Drastic Elastic [Part 4]: Aggregations & Plugins

Datetime:2016-08-23 02:07:06          Topic: Elastic Search           Share

In an earlier post in this mini-series I mentioned that the aggregated data we persist in ELasticSearch has discrete retention times:

  • 5 minute aggregation => (retention time of) one day
  • hourly aggregations => 7 days
  • daily aggregations => 5 years

This means that we reach well over 50% of our total data retention after one week (the only additions after that point are daily aggregations while data at other aggregation levels gets refreshed/updated) – after 4 or 5 weeks we had something like 8 billion documents in ElasticSearch amounting to 13 TB of data.

In this last article of our four part series we describe how ElasticSearch plugins help us to address appropriate aggregation levels without having to build in extra round trips (adding to latency), or to fetch more data than we need (which would require filtering in the client).
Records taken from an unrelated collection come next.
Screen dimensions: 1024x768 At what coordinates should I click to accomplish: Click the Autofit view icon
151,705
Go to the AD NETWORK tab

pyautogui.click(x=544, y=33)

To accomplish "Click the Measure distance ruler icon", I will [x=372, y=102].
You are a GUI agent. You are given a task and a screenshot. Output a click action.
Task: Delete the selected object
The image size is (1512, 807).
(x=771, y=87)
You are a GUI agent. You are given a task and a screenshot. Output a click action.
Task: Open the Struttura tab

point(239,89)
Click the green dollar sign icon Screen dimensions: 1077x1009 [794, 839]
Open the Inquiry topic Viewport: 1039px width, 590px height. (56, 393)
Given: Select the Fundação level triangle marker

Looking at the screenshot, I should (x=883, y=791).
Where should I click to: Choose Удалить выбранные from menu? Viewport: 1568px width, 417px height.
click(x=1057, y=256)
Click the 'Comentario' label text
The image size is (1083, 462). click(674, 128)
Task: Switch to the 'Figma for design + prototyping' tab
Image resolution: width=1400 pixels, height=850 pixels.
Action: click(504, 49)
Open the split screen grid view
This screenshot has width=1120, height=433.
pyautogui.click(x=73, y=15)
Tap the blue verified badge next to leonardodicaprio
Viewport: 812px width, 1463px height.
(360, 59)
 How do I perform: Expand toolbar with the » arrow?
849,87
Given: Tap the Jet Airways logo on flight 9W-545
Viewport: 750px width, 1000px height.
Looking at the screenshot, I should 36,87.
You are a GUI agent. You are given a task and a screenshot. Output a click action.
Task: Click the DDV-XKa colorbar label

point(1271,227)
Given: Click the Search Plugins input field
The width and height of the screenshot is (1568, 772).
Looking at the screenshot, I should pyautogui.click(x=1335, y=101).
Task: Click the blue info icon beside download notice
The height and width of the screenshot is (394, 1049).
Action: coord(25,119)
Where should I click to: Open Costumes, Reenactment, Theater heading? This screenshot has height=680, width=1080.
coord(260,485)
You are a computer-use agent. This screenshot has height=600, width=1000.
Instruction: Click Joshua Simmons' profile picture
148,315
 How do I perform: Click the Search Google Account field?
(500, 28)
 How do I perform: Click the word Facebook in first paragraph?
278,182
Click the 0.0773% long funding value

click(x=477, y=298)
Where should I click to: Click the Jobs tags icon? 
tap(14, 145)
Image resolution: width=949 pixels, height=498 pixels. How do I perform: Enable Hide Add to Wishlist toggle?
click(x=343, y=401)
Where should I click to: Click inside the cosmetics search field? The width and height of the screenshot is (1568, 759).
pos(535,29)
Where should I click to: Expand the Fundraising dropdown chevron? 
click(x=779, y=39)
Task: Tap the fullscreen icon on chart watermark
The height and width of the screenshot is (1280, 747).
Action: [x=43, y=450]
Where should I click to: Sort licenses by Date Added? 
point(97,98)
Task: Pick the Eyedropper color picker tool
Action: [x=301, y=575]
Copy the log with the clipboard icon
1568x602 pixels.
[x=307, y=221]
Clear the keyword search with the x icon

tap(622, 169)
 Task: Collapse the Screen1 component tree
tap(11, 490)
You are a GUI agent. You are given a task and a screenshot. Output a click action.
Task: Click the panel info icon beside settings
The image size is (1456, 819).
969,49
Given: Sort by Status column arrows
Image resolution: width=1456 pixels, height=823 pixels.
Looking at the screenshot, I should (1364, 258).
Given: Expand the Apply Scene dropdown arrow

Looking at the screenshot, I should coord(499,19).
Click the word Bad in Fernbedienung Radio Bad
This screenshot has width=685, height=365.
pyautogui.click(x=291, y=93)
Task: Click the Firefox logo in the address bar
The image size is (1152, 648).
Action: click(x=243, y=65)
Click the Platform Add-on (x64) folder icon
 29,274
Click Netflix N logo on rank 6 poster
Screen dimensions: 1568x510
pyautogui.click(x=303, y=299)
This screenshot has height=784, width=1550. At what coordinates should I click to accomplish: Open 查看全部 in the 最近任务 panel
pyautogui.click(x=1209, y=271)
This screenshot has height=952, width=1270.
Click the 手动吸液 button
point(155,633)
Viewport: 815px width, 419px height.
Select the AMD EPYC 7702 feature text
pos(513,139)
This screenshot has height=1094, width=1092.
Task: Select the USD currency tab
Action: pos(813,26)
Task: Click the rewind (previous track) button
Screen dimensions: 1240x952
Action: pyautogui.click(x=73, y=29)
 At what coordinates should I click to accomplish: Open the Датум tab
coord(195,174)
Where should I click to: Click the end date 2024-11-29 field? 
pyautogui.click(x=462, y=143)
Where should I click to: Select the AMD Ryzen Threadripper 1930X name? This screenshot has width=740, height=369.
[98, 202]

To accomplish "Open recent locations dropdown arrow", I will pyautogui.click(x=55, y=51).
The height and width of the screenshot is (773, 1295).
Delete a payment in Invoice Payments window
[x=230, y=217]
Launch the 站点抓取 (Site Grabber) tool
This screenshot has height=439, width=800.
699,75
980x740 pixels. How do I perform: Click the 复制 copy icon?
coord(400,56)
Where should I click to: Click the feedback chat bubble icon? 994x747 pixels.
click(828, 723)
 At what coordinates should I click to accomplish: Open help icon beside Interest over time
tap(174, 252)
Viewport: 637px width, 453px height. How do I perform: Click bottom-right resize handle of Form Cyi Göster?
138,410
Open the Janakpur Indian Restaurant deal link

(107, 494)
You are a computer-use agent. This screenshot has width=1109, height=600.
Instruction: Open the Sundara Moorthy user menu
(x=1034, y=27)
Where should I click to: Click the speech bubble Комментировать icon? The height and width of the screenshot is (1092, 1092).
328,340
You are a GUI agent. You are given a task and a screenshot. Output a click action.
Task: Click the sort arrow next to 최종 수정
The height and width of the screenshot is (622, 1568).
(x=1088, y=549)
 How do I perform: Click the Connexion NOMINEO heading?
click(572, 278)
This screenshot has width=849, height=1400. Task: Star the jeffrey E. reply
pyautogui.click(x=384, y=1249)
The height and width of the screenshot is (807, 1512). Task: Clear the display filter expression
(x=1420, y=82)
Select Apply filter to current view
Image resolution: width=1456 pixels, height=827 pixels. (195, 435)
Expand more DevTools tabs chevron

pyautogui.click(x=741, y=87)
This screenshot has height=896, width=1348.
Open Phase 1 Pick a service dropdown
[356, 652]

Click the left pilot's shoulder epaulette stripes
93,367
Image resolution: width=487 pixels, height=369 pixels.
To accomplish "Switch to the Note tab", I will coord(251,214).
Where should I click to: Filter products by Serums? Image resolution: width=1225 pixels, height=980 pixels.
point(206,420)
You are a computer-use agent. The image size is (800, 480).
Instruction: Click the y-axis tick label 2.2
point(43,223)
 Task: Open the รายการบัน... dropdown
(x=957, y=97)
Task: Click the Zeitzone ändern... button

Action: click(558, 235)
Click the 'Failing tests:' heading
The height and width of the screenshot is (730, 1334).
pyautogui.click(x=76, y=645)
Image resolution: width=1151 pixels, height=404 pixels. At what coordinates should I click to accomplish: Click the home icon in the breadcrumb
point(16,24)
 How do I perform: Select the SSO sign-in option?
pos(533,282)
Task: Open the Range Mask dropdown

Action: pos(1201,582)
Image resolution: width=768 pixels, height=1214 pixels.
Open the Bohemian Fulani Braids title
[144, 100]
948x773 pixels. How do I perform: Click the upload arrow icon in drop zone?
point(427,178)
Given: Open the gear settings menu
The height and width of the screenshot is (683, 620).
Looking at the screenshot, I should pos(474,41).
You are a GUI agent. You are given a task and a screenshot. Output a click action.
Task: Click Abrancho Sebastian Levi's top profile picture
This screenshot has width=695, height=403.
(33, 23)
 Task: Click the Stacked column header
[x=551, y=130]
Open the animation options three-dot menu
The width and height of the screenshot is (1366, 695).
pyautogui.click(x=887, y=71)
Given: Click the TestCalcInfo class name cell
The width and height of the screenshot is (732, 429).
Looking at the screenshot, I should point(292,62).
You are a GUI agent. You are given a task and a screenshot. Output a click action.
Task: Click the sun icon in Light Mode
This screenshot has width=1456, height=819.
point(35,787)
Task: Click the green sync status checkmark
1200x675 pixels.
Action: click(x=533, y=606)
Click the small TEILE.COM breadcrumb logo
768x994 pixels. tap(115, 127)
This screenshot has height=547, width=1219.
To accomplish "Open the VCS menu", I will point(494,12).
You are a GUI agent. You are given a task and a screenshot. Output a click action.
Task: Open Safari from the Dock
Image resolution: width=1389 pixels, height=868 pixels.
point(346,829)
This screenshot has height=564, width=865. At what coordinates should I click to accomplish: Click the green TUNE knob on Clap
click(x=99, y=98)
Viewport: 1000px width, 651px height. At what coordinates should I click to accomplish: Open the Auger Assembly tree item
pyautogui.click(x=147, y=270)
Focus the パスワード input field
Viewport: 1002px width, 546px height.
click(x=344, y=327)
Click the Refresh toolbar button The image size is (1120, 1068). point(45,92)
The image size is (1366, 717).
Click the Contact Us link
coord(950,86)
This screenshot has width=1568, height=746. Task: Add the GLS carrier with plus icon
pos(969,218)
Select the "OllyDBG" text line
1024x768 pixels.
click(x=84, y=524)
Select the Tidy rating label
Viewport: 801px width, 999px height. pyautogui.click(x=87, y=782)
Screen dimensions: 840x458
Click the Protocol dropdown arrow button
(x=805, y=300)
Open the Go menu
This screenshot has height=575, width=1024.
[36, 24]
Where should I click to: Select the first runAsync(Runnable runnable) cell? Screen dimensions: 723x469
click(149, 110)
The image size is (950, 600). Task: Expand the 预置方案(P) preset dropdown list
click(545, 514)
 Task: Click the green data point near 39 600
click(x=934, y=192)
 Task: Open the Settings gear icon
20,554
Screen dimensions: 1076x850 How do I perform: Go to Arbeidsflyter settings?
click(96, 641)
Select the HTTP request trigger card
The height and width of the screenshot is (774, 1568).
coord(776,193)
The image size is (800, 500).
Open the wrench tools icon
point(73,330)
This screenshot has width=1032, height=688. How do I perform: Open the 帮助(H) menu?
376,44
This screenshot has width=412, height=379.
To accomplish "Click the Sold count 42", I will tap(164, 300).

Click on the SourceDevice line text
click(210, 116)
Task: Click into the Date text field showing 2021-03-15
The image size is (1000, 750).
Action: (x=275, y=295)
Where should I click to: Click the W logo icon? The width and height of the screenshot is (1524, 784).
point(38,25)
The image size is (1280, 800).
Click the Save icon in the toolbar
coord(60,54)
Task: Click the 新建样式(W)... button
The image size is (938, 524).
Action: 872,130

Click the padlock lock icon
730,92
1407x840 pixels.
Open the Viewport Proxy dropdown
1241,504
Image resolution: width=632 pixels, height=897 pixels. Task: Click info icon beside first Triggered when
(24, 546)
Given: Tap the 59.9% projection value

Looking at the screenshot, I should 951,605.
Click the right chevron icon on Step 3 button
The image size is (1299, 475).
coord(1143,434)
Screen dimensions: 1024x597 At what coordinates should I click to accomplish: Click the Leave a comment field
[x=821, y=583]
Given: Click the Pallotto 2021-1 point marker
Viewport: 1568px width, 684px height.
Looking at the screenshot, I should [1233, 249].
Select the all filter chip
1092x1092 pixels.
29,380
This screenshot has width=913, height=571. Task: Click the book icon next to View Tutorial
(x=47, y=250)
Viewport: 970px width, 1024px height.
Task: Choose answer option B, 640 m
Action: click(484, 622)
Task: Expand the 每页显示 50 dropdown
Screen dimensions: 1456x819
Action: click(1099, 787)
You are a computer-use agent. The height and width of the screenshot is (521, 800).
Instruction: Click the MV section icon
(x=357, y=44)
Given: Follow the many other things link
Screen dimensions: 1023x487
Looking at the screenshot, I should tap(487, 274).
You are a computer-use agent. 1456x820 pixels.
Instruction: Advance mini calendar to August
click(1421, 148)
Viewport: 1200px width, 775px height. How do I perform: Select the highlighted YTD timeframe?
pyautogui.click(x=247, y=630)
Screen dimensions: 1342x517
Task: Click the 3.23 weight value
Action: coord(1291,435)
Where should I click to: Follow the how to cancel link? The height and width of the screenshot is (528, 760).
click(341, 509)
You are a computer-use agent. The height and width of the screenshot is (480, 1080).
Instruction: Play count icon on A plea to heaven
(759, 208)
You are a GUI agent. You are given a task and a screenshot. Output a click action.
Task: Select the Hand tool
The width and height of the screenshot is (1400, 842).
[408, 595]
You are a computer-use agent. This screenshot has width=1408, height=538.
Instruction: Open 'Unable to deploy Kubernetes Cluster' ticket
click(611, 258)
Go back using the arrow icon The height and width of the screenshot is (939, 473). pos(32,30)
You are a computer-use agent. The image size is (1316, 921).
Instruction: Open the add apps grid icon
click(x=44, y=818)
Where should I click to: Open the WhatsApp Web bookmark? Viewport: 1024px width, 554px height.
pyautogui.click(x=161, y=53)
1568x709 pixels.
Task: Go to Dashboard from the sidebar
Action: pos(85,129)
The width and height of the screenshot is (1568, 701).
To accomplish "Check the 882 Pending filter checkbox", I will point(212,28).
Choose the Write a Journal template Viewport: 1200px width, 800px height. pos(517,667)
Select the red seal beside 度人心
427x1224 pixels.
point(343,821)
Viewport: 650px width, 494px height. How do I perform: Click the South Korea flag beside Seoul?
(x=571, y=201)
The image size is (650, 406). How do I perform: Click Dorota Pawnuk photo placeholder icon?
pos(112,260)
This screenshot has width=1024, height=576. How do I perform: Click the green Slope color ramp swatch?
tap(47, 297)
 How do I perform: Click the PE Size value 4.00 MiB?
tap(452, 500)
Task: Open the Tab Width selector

When querying the data from our client, we don’t always want to force the user to decide what level of granularity to chose, since this is partly implicit in the nature of the query: if the user requests data from over a week ago, then the only option is to retrieve it from the daily aggregation, whereas a request for data covering the past three hours could come from one of two aggregation levels (5-minute, or hourly). It would be nice to be able to pass some parameters with the request to let elasticsearch decide on its own which data source to address.

Plugins to the rescue!

We decided to implement this by writing our own custom ElasticSearch plugin. Plugins have long been a feature of ElasticSearch, and several of the supported add-ons and monitoring tools (such as Kopf or Bigdesk), run as plugins. We implemented a java plugin – note that site and mixed plugins are now deprecated (version 2.3) and will be removed in future versions .

ElasticSearch offers a standard extensibility pattern for custom plugins. These can be developed separately, registered with the cluster, and addressed via a custom REST end-point.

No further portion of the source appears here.